▸ **Aim of the task**
From the records below, copy every line that contains the word "Toggle".

[Stored data]
....
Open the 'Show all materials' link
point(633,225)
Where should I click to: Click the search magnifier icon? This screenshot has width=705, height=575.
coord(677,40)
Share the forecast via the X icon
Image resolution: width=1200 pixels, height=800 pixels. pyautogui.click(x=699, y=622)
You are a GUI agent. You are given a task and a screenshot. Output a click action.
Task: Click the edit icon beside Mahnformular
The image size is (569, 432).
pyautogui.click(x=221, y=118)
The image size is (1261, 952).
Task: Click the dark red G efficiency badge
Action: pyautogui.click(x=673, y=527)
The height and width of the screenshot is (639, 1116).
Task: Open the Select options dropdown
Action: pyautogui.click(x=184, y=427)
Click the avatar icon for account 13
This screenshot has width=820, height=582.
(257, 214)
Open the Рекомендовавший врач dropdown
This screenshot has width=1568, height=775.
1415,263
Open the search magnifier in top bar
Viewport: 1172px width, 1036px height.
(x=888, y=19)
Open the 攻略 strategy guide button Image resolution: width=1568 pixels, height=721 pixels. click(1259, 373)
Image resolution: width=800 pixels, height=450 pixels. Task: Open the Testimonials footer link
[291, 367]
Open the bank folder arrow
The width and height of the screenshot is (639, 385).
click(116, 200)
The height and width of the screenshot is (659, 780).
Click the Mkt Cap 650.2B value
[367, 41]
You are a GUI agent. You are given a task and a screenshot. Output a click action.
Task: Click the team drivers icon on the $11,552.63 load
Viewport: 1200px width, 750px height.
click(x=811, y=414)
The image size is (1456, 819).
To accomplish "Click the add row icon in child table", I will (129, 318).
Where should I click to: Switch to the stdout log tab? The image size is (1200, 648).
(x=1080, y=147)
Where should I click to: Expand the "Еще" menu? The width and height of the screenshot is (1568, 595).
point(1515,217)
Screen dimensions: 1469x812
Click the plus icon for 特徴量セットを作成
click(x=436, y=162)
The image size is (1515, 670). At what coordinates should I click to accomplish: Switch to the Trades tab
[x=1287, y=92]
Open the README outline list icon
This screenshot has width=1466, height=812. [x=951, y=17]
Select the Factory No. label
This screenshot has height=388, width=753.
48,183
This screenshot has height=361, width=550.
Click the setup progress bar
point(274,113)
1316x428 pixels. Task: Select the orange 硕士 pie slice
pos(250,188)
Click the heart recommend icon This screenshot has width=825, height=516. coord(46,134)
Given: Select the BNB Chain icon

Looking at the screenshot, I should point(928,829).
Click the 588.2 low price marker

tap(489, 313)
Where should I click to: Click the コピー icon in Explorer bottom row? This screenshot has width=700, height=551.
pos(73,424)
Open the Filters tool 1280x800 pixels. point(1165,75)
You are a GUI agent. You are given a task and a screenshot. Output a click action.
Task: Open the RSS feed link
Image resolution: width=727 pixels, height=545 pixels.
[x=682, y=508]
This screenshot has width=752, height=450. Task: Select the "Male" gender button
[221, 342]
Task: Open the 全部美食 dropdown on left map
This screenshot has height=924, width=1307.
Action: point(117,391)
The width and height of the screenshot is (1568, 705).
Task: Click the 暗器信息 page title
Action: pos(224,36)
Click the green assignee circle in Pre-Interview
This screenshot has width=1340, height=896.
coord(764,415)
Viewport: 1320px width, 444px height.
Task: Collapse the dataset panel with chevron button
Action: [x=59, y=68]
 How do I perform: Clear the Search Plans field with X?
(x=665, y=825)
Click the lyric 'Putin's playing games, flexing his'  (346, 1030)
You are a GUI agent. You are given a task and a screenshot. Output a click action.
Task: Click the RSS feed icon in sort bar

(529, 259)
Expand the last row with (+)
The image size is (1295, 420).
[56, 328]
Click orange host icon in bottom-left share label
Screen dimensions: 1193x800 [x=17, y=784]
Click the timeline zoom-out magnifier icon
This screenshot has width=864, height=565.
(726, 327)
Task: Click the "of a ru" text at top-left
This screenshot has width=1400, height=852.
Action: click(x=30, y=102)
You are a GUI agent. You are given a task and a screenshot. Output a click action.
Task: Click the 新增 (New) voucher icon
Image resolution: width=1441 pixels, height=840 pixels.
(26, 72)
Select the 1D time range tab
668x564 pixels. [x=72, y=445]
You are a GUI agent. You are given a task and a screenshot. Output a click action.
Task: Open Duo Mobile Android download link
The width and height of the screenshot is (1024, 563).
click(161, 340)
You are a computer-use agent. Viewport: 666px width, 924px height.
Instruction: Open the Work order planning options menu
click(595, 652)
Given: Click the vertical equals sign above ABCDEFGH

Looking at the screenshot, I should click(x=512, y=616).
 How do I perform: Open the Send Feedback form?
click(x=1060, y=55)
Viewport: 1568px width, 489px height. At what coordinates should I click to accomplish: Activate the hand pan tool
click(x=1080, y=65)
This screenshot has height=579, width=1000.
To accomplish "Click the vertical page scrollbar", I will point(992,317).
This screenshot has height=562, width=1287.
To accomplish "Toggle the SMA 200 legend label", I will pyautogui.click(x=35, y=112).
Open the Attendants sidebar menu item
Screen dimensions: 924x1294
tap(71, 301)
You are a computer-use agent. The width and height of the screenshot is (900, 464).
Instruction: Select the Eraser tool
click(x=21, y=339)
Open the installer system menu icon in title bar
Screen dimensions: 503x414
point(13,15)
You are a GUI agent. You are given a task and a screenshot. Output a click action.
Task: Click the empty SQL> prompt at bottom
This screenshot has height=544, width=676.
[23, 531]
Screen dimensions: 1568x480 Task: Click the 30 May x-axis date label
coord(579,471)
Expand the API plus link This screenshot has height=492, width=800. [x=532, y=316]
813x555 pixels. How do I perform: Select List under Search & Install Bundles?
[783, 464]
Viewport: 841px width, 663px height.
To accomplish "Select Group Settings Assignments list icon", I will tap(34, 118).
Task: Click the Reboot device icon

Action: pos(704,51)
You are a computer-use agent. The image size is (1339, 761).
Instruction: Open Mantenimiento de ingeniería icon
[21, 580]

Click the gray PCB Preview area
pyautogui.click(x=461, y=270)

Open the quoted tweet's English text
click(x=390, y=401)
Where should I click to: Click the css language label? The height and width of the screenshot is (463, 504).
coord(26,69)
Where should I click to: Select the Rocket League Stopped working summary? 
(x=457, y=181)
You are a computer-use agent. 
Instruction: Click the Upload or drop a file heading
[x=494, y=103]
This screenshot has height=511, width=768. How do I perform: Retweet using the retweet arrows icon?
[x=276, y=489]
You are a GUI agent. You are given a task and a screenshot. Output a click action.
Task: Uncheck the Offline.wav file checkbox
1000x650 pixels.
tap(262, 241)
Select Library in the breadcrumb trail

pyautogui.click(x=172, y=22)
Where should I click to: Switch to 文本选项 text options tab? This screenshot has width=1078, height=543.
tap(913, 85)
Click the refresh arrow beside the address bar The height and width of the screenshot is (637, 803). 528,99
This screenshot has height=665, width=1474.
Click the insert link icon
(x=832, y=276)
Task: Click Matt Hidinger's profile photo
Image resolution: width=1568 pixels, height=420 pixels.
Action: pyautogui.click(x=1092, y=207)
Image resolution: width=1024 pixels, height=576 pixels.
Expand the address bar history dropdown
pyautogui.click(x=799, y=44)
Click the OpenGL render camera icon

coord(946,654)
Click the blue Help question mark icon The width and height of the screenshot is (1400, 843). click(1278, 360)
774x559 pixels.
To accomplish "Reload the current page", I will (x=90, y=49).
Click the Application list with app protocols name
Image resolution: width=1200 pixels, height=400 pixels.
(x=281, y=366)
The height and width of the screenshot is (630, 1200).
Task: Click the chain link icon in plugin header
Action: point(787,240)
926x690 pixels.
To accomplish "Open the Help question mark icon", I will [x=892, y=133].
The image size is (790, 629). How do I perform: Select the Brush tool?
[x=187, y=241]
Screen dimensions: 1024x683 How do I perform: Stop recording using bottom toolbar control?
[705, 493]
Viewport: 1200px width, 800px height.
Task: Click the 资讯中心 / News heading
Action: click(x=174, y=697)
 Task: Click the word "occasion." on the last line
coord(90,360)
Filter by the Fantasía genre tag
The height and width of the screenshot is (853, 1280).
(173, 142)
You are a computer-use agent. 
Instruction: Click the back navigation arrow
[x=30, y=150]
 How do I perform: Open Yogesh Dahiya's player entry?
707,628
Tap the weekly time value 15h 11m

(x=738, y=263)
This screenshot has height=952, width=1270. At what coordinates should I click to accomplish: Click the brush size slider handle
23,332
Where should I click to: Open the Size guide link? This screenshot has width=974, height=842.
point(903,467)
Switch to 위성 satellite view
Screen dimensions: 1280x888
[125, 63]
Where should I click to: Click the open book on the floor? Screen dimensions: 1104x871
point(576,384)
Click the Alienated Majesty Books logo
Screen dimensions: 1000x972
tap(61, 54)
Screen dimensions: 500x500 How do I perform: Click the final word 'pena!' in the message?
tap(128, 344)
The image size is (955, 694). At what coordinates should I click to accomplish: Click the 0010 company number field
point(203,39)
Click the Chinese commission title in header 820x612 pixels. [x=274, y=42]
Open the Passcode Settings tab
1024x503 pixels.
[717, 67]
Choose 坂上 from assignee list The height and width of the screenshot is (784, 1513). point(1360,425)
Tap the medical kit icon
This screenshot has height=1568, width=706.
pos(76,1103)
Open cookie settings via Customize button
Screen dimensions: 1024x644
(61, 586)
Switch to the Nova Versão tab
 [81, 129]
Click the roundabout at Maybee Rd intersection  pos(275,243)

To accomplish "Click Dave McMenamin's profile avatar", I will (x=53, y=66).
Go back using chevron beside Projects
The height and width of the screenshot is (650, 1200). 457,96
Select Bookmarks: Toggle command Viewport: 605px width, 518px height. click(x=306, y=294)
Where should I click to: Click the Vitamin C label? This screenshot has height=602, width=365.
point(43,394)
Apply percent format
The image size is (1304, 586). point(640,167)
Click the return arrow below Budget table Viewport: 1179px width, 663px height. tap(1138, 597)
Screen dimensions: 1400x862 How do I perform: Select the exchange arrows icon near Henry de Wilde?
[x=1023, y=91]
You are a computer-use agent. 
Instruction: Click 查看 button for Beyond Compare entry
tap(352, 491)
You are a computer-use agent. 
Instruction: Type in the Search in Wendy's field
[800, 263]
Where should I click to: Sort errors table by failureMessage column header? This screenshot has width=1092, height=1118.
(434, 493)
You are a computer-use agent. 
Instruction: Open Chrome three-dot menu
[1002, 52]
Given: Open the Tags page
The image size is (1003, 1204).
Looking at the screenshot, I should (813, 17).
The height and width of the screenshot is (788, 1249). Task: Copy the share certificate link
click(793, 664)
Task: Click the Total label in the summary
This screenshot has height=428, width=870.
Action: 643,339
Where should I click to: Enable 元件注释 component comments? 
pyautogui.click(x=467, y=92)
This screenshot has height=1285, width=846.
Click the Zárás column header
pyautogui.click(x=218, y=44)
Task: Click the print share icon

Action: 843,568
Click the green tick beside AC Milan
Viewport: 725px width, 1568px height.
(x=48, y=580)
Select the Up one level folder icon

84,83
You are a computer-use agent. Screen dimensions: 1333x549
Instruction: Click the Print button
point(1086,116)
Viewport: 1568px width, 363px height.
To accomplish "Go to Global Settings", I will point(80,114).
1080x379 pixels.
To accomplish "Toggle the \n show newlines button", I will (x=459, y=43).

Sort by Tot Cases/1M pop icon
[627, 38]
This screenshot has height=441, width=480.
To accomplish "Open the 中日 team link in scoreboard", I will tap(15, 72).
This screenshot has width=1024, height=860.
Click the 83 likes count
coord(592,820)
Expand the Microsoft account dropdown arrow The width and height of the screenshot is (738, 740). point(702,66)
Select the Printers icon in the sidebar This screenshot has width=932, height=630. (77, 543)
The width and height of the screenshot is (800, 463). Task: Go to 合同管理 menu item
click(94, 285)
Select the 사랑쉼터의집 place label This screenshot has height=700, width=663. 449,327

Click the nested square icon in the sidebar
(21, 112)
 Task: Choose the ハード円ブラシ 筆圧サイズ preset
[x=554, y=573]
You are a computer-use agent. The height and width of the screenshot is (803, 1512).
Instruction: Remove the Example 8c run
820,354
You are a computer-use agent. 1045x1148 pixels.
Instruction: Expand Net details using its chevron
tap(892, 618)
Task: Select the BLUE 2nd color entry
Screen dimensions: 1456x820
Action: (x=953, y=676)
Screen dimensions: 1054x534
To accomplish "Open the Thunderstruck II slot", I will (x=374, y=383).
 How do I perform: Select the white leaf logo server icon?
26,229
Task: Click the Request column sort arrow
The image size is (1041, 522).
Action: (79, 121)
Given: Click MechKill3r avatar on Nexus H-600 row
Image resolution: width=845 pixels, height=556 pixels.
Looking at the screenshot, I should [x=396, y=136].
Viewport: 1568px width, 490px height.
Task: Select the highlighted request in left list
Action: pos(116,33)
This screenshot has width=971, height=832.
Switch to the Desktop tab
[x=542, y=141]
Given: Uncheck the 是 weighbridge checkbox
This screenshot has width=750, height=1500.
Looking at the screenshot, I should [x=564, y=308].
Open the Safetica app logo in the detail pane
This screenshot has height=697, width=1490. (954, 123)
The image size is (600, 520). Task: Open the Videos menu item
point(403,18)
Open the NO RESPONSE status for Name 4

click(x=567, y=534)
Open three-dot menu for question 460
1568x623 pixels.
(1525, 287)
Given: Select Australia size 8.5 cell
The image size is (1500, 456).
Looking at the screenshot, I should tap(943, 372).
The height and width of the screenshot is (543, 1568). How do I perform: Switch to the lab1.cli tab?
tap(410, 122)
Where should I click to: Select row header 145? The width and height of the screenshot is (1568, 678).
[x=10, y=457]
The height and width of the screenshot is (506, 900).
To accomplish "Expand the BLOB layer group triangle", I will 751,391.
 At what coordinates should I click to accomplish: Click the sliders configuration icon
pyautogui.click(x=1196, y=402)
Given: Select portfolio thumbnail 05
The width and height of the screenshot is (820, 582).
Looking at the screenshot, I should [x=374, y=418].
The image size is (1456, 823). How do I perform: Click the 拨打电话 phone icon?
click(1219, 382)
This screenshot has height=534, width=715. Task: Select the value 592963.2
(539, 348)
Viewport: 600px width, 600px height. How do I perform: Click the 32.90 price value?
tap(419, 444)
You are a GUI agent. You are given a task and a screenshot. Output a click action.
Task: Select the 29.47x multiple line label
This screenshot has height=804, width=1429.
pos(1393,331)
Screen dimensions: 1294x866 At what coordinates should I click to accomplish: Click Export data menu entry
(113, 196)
....
▸ **Response box**
To accomplish "Toggle the SMA 200 legend label", I will pyautogui.click(x=35, y=112).
Select Bookmarks: Toggle command Viewport: 605px width, 518px height. click(x=306, y=294)
To accomplish "Toggle the \n show newlines button", I will (x=459, y=43).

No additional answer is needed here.